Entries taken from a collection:
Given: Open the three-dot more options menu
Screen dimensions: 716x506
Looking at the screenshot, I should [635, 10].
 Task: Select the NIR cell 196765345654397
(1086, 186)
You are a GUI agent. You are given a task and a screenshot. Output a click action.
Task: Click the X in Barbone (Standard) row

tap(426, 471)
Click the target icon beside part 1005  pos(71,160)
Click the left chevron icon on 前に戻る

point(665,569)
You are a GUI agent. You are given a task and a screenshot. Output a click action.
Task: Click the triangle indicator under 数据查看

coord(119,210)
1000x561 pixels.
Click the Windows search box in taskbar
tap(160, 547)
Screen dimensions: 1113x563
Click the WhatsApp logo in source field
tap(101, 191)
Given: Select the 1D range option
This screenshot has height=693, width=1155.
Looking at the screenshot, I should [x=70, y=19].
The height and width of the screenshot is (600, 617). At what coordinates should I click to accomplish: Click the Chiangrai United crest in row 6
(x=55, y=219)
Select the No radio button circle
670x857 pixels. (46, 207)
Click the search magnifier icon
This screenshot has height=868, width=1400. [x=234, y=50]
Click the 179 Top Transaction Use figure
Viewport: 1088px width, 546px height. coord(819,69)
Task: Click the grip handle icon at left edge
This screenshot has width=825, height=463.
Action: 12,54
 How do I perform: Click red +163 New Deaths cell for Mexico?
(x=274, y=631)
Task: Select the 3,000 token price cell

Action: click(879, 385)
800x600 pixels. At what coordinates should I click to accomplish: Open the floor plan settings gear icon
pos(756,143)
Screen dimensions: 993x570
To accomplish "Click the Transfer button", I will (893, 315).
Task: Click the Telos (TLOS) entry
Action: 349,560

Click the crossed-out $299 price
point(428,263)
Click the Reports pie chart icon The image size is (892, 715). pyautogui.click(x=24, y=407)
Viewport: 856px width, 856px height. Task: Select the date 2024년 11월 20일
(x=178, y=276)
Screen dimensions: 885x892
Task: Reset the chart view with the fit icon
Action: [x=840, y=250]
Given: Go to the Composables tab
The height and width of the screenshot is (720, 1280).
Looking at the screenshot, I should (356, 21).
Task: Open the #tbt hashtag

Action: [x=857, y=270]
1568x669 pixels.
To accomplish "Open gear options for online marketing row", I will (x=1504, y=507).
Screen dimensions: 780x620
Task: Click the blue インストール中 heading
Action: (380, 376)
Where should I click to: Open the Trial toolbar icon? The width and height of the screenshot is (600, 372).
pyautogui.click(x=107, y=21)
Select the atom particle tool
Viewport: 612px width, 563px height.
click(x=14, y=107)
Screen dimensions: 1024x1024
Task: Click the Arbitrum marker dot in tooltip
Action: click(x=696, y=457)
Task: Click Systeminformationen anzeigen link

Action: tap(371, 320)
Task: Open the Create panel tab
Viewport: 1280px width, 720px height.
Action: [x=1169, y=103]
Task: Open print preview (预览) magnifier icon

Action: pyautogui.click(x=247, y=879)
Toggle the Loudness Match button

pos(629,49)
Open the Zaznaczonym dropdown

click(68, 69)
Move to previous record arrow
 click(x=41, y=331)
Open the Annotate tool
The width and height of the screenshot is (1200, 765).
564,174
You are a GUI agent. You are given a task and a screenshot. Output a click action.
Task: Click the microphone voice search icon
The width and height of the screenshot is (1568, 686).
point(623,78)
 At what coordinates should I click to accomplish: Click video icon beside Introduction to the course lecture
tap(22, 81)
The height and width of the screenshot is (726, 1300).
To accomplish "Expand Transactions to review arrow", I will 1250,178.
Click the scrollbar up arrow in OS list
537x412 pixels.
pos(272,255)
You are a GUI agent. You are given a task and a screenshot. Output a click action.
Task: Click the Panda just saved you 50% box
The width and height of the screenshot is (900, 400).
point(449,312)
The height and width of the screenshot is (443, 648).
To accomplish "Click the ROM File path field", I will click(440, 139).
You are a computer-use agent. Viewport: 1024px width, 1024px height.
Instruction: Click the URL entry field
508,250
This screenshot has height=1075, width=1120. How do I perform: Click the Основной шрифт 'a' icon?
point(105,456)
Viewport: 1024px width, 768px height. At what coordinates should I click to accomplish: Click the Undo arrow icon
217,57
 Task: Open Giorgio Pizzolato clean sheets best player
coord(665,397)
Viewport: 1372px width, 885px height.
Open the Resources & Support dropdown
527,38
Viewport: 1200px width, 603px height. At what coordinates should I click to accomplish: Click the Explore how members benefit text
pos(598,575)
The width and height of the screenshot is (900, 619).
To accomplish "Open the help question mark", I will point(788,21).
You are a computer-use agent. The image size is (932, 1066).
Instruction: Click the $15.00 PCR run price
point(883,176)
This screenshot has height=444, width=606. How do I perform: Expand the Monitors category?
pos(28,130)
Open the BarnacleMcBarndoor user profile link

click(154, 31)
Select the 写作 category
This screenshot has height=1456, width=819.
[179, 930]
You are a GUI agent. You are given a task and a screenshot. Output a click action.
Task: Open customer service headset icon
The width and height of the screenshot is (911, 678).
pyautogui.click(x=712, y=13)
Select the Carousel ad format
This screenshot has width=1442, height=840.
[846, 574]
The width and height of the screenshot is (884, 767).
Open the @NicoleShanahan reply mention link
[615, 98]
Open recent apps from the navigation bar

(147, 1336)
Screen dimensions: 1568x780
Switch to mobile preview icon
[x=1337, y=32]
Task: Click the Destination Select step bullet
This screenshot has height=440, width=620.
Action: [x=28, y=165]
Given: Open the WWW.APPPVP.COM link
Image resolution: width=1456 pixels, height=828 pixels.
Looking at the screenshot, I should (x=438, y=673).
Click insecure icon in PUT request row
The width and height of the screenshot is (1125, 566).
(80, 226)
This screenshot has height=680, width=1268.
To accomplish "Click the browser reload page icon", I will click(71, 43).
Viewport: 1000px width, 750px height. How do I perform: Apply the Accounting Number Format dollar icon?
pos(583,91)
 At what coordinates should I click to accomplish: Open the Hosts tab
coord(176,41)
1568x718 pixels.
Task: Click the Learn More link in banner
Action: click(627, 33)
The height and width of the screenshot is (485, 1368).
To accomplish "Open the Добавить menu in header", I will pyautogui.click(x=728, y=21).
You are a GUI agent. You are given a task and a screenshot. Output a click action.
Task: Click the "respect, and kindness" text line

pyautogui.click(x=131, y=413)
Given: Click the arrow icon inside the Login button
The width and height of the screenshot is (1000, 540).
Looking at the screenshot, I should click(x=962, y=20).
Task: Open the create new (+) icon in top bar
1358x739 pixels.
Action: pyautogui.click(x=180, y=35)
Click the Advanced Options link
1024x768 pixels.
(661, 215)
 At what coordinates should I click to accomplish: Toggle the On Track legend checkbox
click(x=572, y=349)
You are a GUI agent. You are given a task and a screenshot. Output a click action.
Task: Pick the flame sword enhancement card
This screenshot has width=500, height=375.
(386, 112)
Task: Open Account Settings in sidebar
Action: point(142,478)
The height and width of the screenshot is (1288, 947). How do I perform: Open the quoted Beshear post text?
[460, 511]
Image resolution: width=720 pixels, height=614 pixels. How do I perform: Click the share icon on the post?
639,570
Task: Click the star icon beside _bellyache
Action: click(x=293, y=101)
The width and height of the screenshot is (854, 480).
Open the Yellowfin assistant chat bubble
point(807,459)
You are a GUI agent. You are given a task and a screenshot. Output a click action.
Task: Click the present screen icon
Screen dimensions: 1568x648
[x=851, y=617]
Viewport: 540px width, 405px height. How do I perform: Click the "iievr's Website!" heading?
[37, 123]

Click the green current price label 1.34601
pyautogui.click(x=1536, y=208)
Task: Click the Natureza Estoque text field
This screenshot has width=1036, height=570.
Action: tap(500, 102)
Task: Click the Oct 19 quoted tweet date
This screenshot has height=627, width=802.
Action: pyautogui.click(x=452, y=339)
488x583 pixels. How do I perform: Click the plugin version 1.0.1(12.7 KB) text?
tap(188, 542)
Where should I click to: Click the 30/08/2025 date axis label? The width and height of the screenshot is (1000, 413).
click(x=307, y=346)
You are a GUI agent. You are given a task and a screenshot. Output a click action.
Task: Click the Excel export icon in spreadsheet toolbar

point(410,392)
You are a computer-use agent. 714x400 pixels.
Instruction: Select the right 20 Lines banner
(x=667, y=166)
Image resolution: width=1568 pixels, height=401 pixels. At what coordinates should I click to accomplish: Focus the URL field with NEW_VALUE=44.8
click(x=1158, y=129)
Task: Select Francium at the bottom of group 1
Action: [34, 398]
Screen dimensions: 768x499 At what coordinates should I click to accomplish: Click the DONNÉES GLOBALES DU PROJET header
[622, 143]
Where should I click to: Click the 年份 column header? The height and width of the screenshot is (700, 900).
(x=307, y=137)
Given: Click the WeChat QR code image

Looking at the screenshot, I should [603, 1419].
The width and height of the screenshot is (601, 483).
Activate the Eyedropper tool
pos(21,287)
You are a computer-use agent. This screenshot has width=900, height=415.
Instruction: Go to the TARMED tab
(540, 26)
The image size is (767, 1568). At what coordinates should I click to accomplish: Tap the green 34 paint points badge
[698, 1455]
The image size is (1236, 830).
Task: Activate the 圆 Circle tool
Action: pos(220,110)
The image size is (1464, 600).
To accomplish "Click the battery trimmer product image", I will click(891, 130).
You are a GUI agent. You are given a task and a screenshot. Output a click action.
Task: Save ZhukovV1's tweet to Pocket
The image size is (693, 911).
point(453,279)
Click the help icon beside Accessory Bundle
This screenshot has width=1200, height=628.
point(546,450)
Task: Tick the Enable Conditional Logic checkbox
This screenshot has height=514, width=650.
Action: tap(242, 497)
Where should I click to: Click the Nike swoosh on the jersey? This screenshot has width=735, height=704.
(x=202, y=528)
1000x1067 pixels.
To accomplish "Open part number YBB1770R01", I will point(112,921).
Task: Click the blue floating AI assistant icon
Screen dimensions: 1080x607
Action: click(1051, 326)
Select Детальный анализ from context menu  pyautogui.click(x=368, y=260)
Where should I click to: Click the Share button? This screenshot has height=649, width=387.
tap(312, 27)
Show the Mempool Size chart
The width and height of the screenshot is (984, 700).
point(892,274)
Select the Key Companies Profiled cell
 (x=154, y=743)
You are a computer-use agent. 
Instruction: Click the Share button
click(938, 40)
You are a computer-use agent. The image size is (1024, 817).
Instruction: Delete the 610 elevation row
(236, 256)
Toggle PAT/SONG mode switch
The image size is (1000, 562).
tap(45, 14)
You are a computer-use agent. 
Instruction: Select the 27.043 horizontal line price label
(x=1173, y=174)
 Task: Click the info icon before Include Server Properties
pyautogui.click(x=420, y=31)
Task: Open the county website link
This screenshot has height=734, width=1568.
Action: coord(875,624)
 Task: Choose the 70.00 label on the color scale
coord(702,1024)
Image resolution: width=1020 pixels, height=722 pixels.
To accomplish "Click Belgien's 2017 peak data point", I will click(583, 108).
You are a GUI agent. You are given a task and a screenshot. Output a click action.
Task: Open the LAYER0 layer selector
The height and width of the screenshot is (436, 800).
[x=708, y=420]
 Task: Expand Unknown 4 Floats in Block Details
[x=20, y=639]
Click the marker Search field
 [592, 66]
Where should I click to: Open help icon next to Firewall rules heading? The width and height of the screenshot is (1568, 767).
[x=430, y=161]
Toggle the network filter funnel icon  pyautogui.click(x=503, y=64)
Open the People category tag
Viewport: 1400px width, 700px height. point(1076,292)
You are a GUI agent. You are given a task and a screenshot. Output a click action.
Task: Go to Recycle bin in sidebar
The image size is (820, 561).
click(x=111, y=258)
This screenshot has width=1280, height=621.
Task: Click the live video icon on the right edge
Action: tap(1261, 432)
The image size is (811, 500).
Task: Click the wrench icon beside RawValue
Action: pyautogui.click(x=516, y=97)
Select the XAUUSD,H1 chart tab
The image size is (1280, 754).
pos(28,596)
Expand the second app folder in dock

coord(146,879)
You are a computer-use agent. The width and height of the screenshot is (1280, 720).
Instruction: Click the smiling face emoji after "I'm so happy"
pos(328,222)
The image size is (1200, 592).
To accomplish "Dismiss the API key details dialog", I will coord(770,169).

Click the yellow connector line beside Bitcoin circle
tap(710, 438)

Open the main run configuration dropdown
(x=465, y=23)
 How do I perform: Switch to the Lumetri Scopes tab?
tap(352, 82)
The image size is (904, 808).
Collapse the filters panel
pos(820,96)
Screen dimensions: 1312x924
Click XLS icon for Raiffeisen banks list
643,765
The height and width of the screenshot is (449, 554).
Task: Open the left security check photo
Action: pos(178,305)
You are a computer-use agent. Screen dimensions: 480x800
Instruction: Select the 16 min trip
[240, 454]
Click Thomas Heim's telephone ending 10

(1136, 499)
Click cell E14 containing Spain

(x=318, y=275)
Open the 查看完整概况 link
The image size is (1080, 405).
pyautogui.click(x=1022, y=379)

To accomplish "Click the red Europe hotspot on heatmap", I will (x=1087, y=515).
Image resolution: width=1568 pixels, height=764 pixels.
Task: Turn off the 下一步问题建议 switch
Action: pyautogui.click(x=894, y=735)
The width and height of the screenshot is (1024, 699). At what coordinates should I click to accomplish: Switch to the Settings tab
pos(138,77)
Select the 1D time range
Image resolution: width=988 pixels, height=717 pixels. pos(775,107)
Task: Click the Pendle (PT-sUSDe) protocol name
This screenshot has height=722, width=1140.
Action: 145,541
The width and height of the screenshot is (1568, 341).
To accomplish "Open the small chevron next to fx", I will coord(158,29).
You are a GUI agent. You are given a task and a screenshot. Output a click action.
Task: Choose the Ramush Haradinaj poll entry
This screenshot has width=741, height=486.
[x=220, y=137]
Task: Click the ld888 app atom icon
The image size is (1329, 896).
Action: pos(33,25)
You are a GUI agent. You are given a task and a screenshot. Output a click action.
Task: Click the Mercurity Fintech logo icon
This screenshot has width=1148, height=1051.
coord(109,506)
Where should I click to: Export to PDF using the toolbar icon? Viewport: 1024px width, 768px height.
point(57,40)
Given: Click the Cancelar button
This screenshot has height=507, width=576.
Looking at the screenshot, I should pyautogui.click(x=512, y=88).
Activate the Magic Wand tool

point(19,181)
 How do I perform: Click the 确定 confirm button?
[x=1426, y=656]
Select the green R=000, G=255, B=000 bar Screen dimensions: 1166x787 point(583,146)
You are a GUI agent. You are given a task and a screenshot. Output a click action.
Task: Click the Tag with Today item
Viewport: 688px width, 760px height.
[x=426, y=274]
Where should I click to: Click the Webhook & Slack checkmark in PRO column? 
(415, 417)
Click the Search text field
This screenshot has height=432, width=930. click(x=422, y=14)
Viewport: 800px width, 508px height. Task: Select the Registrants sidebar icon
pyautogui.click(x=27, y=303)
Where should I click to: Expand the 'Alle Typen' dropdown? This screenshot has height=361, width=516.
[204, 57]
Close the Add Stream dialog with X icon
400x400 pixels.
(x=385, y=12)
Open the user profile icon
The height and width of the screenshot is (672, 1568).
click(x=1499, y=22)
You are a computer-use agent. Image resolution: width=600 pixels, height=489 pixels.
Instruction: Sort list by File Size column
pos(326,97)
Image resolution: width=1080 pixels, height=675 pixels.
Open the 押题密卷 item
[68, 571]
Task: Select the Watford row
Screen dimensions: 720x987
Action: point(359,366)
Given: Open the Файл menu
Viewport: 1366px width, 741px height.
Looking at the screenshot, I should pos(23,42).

Activity: In exact wording, restate the lines of the data above from the first through the one holding "1000x561 pixels.", and stop after that line.

Expected output:
Given: Open the three-dot more options menu
Screen dimensions: 716x506
Looking at the screenshot, I should [635, 10].
 Task: Select the NIR cell 196765345654397
(1086, 186)
You are a GUI agent. You are given a task and a screenshot. Output a click action.
Task: Click the X in Barbone (Standard) row

tap(426, 471)
Click the target icon beside part 1005  pos(71,160)
Click the left chevron icon on 前に戻る

point(665,569)
You are a GUI agent. You are given a task and a screenshot. Output a click action.
Task: Click the triangle indicator under 数据查看

coord(119,210)
1000x561 pixels.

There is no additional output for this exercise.